The Trump era in US politics brought to the fore the connections between White Christian nationalism and evangelical churches, leaving Black worshippers pondering their position. The Southern Baptist Convention in the US, for example, has been in the US news recently as several high profile Black pastors abandon their association with the denomination. One of the largest Protestant churches in the country, SBC has become associated with racial divisions, according to news outlets like the Washington Post.
Such public departures, says Jemar Tisby, US Black historian and church pastor, are indicative of the type of resistance that is needed to push back against Christian discourses that support White supremacy. At a recent online event, hosted by the Woolf Institute, Jemar Tisby explained his work in raising awareness of the increasing discomfort of Black Christians in the US, with his campaign coalescing around the trending #leaveLOUD movement. It appears that for some time Black worshippers have been leaving majority-White evangelical churches where support for Trump has been concentrated. The New York Times reports this as a ‘quiet exodus’. Jemar Tisby aims to make this exodus public and noticeable.
Explaining the intersections between race, Christianity and US politics, he points to the reported 81% of White evangelicals who voted for Trump in 2016 as an indicator that the ‘veneer’ of racial harmony within evangelical churches is crumbling. Historically, there has been an understanding that White conservative evangelicals in the US have coalesced around the political Right under the pro-life banner. Jemar Tisby is revisionist, stating that the real connections between White evangelicals and the Right are rooted in White supremacist stances, reaching back to the days when racial segregation was part of US life. Interestingly, movements for reconciliation have swept through these evangelical churches; in 1994 the ‘Memphis Miracle‘ was hailed as a healing moment, as Black pastors were prayed over at a Pentecostal gathering, and the Southern Baptist Convention, in 1995, made a public event of repenting of their pro-slavery past. For Jemar Tisby though, these events have lost their currency with the resurgence of White nationalism amongst evangelicals. Trump’s presidency exposed the White supremacy narrative as the real connection between the political Right and White evangelicalism.
The second speaker at the event was Philip Gorski, a White American sociologist specialising in the intersection between whiteness, nationalism, and Christianity in the US. He talks publicly about the need for White Christians, particularly in the evangelical camp, to resist the divisive and racist nationalist positions that have become increasingly visible since Trump’s election in 2016. Philip Gorski is downbeat about the future of US democracy. The historic iterations of the struggle between multi-racial democracy and minoritarian White authoritarian politics have shown that the country tends towards the latter when a fork in the road appears.

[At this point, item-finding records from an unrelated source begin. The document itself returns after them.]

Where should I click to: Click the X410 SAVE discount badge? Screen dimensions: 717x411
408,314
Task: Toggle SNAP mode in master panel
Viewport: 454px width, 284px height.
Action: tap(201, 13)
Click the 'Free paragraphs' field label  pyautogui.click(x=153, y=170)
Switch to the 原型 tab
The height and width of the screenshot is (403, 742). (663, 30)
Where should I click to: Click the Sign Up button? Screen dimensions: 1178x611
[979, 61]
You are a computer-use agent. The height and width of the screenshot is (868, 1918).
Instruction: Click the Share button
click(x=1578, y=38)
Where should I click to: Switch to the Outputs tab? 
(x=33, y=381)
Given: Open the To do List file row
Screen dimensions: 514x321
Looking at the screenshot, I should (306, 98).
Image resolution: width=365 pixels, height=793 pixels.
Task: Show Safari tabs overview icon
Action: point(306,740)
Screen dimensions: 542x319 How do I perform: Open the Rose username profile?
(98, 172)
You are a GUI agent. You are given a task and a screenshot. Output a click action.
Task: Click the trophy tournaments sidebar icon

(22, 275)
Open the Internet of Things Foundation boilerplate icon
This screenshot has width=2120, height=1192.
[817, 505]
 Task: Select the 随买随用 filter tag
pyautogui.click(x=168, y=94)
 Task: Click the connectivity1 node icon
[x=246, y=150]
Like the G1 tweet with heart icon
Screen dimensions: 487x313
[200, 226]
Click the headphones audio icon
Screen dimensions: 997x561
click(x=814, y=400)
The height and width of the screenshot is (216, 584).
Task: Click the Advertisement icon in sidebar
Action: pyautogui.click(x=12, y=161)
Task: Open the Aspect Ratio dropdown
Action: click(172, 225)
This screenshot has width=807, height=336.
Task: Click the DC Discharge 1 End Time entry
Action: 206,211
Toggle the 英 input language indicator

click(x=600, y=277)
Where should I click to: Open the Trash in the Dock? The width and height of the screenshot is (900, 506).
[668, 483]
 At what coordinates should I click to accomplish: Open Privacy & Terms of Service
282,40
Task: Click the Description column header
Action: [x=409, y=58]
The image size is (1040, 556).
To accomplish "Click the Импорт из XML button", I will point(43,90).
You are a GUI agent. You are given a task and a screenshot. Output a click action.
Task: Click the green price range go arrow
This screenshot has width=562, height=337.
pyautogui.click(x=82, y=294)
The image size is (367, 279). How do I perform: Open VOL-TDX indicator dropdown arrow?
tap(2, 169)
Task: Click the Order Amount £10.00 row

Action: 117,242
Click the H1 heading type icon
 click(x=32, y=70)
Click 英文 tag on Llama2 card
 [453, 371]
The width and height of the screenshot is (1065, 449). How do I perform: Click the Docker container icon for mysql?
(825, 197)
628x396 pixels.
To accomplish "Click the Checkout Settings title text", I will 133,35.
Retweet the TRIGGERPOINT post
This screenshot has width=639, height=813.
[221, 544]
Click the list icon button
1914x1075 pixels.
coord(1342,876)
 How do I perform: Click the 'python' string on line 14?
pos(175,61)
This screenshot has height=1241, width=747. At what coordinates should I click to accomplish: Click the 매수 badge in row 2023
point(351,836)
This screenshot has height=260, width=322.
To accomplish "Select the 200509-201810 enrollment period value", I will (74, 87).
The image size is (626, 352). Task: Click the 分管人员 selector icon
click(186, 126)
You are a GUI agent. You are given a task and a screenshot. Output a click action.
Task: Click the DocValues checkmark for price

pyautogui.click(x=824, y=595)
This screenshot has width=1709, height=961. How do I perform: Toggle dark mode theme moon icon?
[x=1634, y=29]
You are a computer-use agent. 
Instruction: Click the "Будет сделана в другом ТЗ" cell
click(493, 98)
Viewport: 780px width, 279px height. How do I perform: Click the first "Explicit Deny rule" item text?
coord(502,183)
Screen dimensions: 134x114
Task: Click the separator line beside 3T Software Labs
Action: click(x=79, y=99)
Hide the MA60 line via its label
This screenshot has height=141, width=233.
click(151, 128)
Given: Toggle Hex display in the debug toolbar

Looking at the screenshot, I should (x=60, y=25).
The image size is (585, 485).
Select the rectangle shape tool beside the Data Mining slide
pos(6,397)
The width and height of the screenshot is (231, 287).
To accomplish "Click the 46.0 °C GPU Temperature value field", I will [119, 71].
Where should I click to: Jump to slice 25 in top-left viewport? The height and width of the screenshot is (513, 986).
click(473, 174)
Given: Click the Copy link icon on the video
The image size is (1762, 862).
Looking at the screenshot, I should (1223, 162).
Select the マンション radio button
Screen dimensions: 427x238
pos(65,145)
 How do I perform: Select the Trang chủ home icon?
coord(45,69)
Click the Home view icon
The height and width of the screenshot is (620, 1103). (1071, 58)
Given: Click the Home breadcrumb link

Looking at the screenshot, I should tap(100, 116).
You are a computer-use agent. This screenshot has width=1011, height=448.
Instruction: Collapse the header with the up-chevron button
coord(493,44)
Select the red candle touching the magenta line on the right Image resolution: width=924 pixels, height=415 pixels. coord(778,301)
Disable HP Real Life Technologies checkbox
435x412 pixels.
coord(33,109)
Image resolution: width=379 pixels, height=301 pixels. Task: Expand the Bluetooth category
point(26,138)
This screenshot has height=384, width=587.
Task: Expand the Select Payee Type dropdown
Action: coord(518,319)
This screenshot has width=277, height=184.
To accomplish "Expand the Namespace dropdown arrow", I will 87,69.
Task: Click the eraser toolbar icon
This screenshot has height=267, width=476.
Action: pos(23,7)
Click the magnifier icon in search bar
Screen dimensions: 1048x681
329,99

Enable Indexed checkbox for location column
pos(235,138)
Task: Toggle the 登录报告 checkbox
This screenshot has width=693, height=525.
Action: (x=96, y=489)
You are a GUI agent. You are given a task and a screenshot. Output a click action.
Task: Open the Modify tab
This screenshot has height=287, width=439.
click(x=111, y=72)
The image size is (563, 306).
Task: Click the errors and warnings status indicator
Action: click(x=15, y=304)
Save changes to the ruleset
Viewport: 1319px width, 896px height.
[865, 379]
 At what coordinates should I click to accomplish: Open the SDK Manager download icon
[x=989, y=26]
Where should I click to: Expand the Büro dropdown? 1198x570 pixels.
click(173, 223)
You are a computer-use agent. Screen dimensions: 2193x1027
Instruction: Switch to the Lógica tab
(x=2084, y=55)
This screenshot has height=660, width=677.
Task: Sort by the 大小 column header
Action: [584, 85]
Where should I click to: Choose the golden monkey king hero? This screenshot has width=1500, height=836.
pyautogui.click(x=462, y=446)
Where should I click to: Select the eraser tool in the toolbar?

According to Philip Gorski, the narrative of the US as a country founded on Christianity has produced religious tropes that are embedded into its political life which are fundamentally racist. The ‘promised land’ story of the Pilgrim Fathers is one of White victory over native Americans; the ‘End Times’ story enables White evangelicals to see a cosmic fight between good and evil revolving around the heroic White male; and the ‘Flood’ story segregates racial groups and is accompanied by undertones of supremacy of one (White) race favoured by God. It is through these lenses that events are often interpreted, leading to an overarching narrative of a battle for control over US political and cultural life based on White Christian supremacy.
For Philip Gorski, these narratives explain the rise of such groups as the Tea Party (a Conservative political movement in the US) and the sense of White existential threat that Barak Obama’s presidency generated. The conclusion is that White nationalist Christianity is a powerful engine in US politics and its divisive beliefs are worrying. Whilst Black activists like Jemar Tisby are working to raise awareness of the tensions within US evangelicalism, Philip Gorski says that the responsibility lies with White Christians to engage with the debate, to resist and to challenge White Christian nationalism that leverages Christianity to promote a political agenda based on the notion of White supremacy.
Jemar Tisby is author of ‘How to Fight Racism: Courageous Christianity and the Journey Toward Racial Justice‘. His latest book ‘The Color of Compromise‘ is due out in November 2021.
Philip Gorski is Professor of Sociology and Religious Studies at Yale University. His latest book is ‘American Babylon: Christianity and Democracy Before and After Trump‘.